Dead on Arrival: An Empirical Study of The Bluetooth 5.1 Positioning System
This addresses the reliability and security of Bluetooth-based positioning for IoT applications, highlighting incremental improvements and vulnerabilities in the standard.
The paper empirically evaluates the Bluetooth 5.1 positioning system's accuracy using Angle of Arrival (AoA), finding it achieves sub-meter accuracy but struggles with centimeter-level precision, and identifies a security vulnerability where AoA measurements can be tampered with, proposing simple fixes.

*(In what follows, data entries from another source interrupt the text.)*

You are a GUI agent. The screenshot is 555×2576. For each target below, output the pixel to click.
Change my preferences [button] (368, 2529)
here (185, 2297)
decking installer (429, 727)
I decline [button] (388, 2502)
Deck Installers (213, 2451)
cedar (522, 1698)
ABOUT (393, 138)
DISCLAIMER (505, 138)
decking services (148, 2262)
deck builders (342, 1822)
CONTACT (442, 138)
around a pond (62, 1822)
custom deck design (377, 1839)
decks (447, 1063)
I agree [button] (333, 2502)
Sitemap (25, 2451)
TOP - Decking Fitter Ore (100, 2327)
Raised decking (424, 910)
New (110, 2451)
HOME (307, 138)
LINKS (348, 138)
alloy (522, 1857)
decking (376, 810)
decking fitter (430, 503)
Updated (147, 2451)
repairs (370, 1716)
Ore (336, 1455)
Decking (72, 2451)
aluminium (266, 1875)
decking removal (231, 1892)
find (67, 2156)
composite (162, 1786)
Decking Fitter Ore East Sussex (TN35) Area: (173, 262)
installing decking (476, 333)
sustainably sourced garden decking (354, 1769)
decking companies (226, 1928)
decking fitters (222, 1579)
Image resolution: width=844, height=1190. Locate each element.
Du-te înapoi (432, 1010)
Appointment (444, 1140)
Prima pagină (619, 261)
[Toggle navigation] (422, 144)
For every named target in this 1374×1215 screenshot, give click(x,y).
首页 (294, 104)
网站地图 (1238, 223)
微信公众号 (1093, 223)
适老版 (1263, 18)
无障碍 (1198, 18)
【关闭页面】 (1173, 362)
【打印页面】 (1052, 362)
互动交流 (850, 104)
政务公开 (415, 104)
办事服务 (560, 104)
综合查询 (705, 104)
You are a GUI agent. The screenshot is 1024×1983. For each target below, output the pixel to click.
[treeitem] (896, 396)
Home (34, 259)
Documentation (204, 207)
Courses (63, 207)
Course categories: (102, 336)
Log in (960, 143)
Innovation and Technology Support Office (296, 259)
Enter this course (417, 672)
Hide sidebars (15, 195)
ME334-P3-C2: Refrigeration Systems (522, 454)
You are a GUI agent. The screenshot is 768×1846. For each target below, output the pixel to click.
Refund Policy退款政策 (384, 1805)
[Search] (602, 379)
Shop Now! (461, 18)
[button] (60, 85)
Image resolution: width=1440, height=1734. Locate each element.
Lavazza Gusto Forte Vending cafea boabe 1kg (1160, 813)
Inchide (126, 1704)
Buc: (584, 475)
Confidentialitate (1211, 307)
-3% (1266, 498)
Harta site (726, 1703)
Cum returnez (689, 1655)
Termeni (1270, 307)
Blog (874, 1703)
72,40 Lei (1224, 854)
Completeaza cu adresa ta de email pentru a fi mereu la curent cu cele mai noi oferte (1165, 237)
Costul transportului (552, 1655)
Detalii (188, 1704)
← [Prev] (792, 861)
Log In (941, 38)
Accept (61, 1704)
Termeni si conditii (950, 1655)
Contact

The recently released Bluetooth 5.1 specification introduces fine-grained positioning capabilities in this wireless technology, which is deemed essential to context-/location-based Internet of Things (IoT) applications. In this paper, we evaluate experimentally, for the first time, the accuracy of a positioning system based on the Angle of Arrival (AoA) mechanism adopted by the Bluetooth standard. We first scrutinize the fidelity of angular detection and then assess the feasibility of using angle information from multiple fixed receivers to determine the position of a device. Our results reveal that angular detection is limited to a restricted range. On the other hand, even in a simple deployment with only two antennas per receiver, the AoA-based positioning technique can achieve sub-meter accuracy; yet attaining localization within a few centimeters remains a difficult endeavor. We then demonstrate that a malicious device may be able to easily alter the truthfulness of the measured AoA, by tampering with the packet structure. To counter this protocol weakness, we propose simple remedies that are missing in the standard, but which can be adopted with little effort by manufacturers, to secure the Bluetooth 5.1 positioning system.